With the season finale being a week away and Amber's mysterious illness building to its conclusion, I am pondering not the season but rather the series finale. A friend of my feels that it's "unfair" that Amber should get sick and (possibly) die, because it's already a show about misery and someone (Wilson) deserves a happy ending. I argue that the misery is the best part of the show.
In fact, I would argue that it's so much the best part--and so integral--to the show that there are only three ways the series can actually end without being the least satisfying piece of tripe imaginable. And here they are.
- House dies.
The cyclical nature of the season finales have worked this way thus far: House loses someone he loves (Stacy); House gets hurt (shot); House loses someone he loves (the fellows resigning or getting fired); House gets hurt (bus accident). House puts himself in some of the most ridiculous and dangerous positions imaginable and never seems to expect that he'll die or almost die. There's also the argument that with episodes like "97 Seconds" (House electrocutes himself to see if there's anything "there") and "House's Head" (House self-medicates and goes into cardiac arrest), his self-destructive behavior is amping up. I don't think it's too much of a stretch to imagine a finale in which House dies. It could be in the tireless pursuit of knowledge and a cure for a disease, but I think it's more likely to happen that he destroys himself. House is surprisingly adept at putting himself in danger, and wouldn't it be just like him to get in a bad motorcycle accident and be lying in a coma while the team has to scramble to save the half-diagnosed patient of the week? The patient lives, House dies, and the show ends (in a way) as it began. It is, after all, the pilot in which House gives his "dying isn't dignified" speech. It would be a strong coda to the show, too. - Wilson or Cuddy dies.

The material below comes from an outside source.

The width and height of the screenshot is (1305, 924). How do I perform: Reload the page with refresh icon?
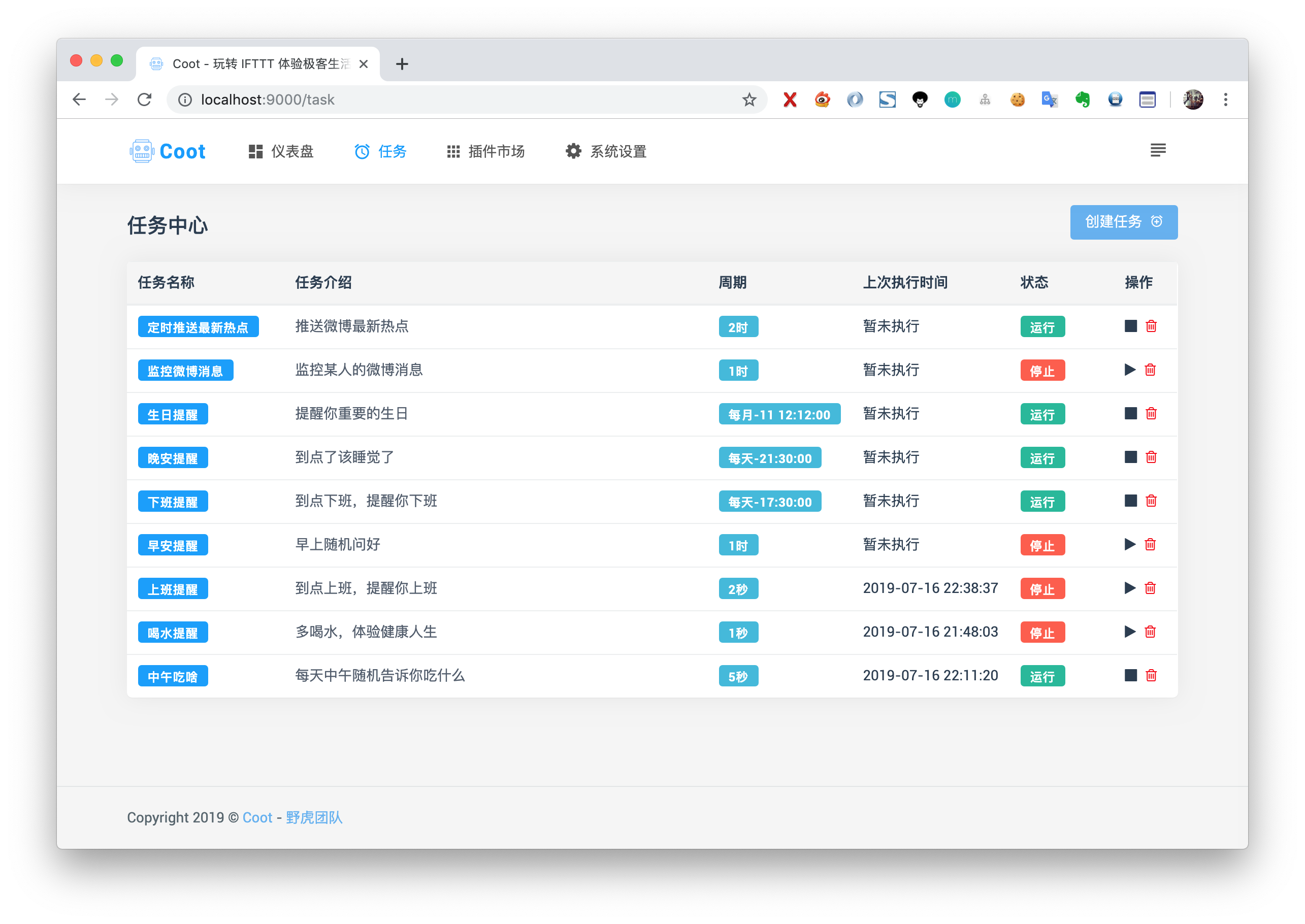(x=145, y=100)
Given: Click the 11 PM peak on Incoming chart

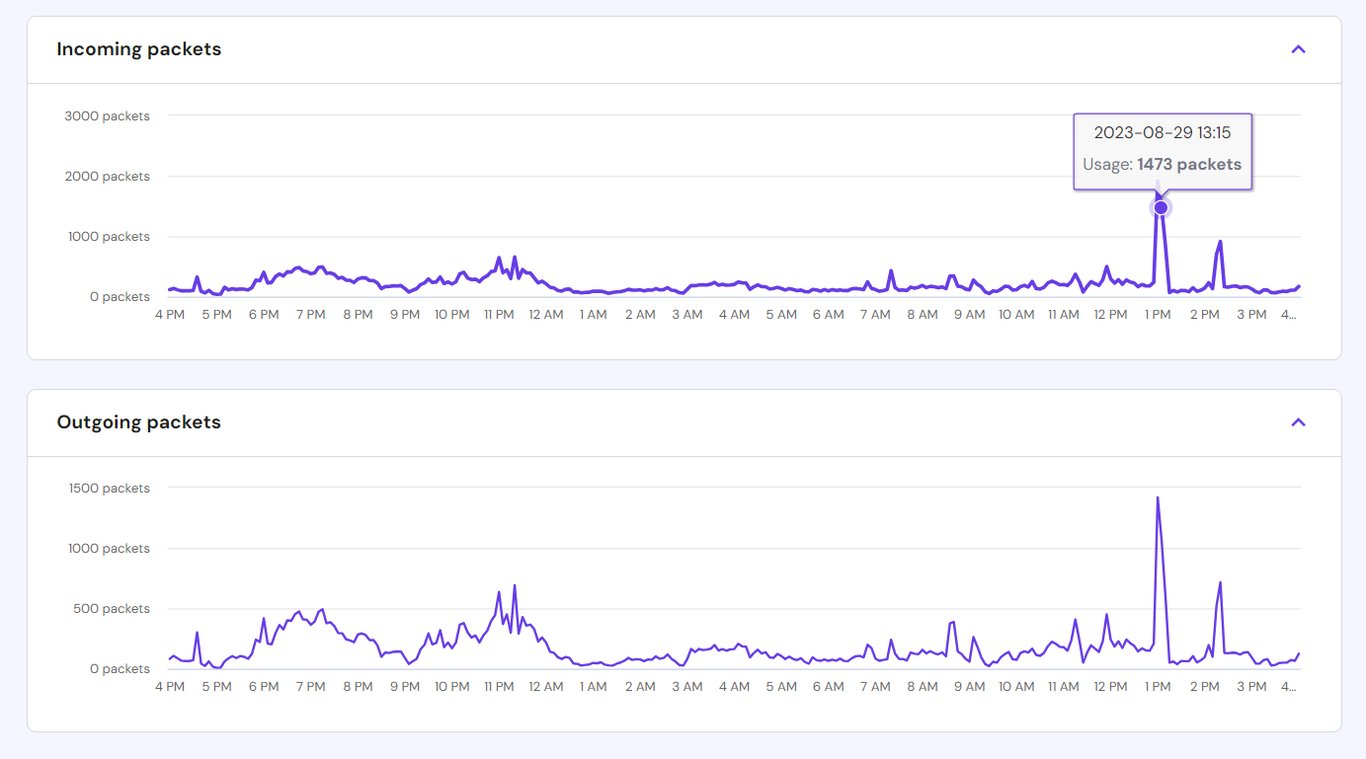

The cyclical nature of the season finales being as they are, House could possibly lose someone he cares about. But who does he care about? The two people he most is connected to and cares about are his two close friends: Wilson and Cuddy. The fellows dying would be bad but not necessarily touch him the same way losing either of these two would, and in the same way, I don't think there's going to be an emotional connection to any new character in the next few seasons that will rival the connection he has to these characters. I'd go beyond calling it unlikely to calling it "impossible."
But if House is going to be affected by a death, anyone's death, it's going to end up being either Cuddy or Wilson. Frankly, I think that Wilson is a more likely candidate. Cuddy and House are close, but not like House and Wilson. If House is going to lose someone who he cares about, Wilson will be this person. It may crush House worse than anyone else he knows--it may be worse for House than his own death--but it's a possibility. Especially since I get the feeling that House is very much the kind of person who "don't know what he's got 'till it's gone." - It's all a dream.
In "Three Stories," arguably one of the best season one (or perhaps overall) episodes of the series, we discover that House underwent surgery for his infarction after he was put into a drug-induced coma. From the point of view of the show, he comes out of the coma with his injured leg, but as we watch the show, we realize that "time is not a fixed construct." The show slides through time almost fluidly, when three months and three minutes can all take place in the same episode. It's never been perfect reality. Plus, we get to see inside House's psyche several times ("No Reason", "House's Head", even "Three stories" to an extent) in a way that no other show does. It's entirely possible, perhaps even logical, that he could still be in the coma and this reality we see as the viewer is actually the drug-induced reality of House's head. We know what his mind is capable of. Why would this not be a expanded a few beats further into it being all one giant, drug-induced dream? Reality is not a fixed construct in the House universe, either.
It's not that I want my show to end. It's not that I like thinking about the series finale. But I think, in a way, the show is edging along a terrifying cliff. Finding a satisfying ending is going to be a challenge, but there's no room for "happily ever after" in a show that is about, in its essence, misery.
It's just the level of misery we find at the end to mitigate the misery we've had from the start. Maybe it won't be warm and fuzzy, but it will be a little less frigid. At this point, that's the best we can hope for.